Passage for review
───

My heart just breaks for you guys. Thankfully Jan. is right around the corner and hopefully your new attorney will get more visitation ordered, because you guys didn't even get the standard minimum. 

futurestepmomnowstepgf's picture

I mean one issue down, feels like a million to go, but we are getting there!

futurestepmomnowstepgf's picture

I accidentally deleted your comment Sad I was typing a response to you then wanted to change it and hit delete and didn't realize it deletes your comment! 

I agree! There are other dance classes and she should get over it!

ESMOD's picture

So.. to be clear.. your BF is not going to allow his daughter to attend her dance classes?  won't that look poor?  I mean.. he doesn't have to sit there with BM.. and I get she signed the girl up.. but the optics aren't great for him.

futurestepmomnowstepgf's picture

he BARELY gets any time with her, so I do not think it is unreasonable for him to not take her to dance classes BM signed her up for on his time when he hardly gets any. 

At this point, I don't really think him taking her to dance class on his time when BM is there for a class she signed her up for is going to improve anything much for him. I really really dont.

futurestepmomnowstepgf's picture

I have been too irritated that to me BM had to audacity to ask about dance class when my bf will only have her 6 days a month and she has the whole rest of the month. Plus she never even told him or asked him or anything about it. 

There are 4 more days out of the week she could sign her up, good idea!

ESMOD's picture

She could.. but she isn't likely to.  So... it will be... "ooooohhh so sorry you will miss the class because your daddy is mean and won't bring you"

Ohhh judge.. he is such a bad dad.. he won't even take her to her dance class twice a month and support her passion.

sob, sob sob.. daddy.. I don't want to come over because you make me miss dance class and they won't let me in the recital because you are a meanie.

I'm not saying that a reasonable mother couldn't reschedule.. she won't.. she will use this like buckshot in a double barrel shotgun.

tog redux's picture

Yeah, but she's going to do that kind of crap until the child is 18.  They shouldn't get into the habit of dancing to her tune right now. The child is THREE. She will survive, and it's best that he learn to set boundaries early.

───

Dataset extract
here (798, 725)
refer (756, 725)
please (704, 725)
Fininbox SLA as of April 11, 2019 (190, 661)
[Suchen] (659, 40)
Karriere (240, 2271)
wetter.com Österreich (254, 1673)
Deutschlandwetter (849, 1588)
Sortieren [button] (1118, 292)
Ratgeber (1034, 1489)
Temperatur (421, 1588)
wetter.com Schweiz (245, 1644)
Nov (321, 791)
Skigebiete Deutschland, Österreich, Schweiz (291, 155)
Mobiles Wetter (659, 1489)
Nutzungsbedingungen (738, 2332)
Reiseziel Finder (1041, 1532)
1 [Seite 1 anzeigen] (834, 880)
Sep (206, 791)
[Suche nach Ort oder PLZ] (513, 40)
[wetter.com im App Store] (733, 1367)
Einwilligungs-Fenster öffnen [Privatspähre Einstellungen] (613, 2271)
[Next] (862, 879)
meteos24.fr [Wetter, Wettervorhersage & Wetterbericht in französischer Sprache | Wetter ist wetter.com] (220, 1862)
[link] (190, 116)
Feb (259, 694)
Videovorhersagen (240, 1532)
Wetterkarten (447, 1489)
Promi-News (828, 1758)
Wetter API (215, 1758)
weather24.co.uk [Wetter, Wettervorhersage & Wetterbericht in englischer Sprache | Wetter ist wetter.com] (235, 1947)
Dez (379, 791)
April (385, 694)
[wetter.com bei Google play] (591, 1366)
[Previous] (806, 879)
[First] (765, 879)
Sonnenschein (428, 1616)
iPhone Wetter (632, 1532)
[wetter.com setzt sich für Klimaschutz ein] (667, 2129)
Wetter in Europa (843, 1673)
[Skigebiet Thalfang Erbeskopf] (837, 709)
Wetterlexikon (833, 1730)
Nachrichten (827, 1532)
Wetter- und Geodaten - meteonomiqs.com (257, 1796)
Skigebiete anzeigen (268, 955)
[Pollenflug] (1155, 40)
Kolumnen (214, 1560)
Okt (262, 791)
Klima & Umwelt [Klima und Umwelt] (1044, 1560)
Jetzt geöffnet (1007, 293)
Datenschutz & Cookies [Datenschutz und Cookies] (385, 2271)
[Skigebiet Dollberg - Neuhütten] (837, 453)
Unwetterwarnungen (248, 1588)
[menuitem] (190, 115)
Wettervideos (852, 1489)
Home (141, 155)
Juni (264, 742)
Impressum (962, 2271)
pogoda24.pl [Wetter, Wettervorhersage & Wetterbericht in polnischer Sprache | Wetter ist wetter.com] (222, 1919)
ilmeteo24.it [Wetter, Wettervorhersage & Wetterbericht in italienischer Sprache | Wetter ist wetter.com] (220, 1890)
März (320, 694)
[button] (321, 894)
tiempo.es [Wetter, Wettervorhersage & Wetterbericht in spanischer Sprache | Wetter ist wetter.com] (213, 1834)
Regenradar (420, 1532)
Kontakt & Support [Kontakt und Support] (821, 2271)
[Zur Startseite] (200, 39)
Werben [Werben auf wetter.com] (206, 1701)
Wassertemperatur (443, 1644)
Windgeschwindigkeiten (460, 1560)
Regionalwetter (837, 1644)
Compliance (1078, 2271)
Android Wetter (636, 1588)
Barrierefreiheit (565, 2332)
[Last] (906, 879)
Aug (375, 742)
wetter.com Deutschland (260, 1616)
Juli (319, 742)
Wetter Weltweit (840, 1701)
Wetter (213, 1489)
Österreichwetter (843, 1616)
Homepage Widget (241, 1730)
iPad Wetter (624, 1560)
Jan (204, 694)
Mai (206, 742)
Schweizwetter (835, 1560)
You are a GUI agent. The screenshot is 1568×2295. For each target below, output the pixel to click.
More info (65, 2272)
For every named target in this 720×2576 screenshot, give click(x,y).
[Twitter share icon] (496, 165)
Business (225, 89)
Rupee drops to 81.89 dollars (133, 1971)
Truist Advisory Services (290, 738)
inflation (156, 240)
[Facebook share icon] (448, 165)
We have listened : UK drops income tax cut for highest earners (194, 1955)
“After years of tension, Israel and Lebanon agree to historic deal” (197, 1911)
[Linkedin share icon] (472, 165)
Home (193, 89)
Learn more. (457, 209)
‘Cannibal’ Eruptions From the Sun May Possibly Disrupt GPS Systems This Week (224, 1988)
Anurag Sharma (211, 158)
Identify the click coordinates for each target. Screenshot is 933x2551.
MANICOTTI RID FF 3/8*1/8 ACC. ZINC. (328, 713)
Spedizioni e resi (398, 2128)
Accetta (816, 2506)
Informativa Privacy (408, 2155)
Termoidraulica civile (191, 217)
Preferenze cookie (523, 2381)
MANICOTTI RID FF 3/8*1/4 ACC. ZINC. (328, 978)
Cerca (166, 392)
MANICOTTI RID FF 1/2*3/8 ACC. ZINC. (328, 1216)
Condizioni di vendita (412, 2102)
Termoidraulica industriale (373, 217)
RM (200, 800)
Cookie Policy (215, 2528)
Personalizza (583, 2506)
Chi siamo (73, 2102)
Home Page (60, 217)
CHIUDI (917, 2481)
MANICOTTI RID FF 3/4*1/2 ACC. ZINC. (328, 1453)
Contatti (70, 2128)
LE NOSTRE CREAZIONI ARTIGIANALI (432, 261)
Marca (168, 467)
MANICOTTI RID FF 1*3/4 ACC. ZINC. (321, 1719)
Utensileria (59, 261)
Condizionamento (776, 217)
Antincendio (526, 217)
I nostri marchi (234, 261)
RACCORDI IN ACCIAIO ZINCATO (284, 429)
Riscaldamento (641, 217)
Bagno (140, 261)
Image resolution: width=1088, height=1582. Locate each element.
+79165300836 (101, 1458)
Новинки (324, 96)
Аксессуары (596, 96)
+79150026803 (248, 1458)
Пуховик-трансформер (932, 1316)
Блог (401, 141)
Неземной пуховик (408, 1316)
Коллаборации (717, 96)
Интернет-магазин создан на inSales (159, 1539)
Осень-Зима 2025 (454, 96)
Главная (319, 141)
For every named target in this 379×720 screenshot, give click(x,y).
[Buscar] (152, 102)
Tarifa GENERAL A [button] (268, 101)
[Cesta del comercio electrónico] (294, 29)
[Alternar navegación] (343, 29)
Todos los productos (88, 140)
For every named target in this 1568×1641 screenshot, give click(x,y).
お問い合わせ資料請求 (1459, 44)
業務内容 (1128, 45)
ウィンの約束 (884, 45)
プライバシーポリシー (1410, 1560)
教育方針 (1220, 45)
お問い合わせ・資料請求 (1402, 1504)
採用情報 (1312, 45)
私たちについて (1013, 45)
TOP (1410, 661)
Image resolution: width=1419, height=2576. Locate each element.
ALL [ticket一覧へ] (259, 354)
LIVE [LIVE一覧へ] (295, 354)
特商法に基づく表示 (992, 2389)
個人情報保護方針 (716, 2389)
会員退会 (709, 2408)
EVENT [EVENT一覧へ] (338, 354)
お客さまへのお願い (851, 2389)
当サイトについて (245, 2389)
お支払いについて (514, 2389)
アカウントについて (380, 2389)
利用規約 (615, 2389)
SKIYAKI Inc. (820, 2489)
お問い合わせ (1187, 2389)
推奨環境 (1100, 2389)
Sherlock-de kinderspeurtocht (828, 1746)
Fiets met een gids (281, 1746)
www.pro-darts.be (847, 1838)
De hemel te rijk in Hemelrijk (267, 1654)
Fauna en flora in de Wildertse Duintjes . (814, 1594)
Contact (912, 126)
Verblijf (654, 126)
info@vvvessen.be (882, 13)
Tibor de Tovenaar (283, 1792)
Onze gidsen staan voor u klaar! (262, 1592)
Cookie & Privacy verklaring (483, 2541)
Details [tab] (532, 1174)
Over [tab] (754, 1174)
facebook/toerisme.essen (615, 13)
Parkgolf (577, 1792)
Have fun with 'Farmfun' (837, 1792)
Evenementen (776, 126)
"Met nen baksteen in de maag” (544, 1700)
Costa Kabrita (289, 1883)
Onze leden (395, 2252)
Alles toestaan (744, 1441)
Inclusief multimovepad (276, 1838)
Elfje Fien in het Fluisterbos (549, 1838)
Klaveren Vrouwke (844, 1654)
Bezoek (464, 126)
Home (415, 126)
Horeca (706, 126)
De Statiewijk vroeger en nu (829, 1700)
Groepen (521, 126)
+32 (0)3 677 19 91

───

Required action 1
In the dance class thread, why does futurestepmomnowstepgf think it's fair for the boyfriend not to take his daughter to dance class on his time?
Required action 2
According to the dance class thread, how old is the child?
The records were taken from a separate source.

Reply 1
He barely gets any time with her: only 6 days a month, while BM has her the whole rest of the month. BM also signed her up for the class without telling him or asking him about it.

Reply 2
She is three.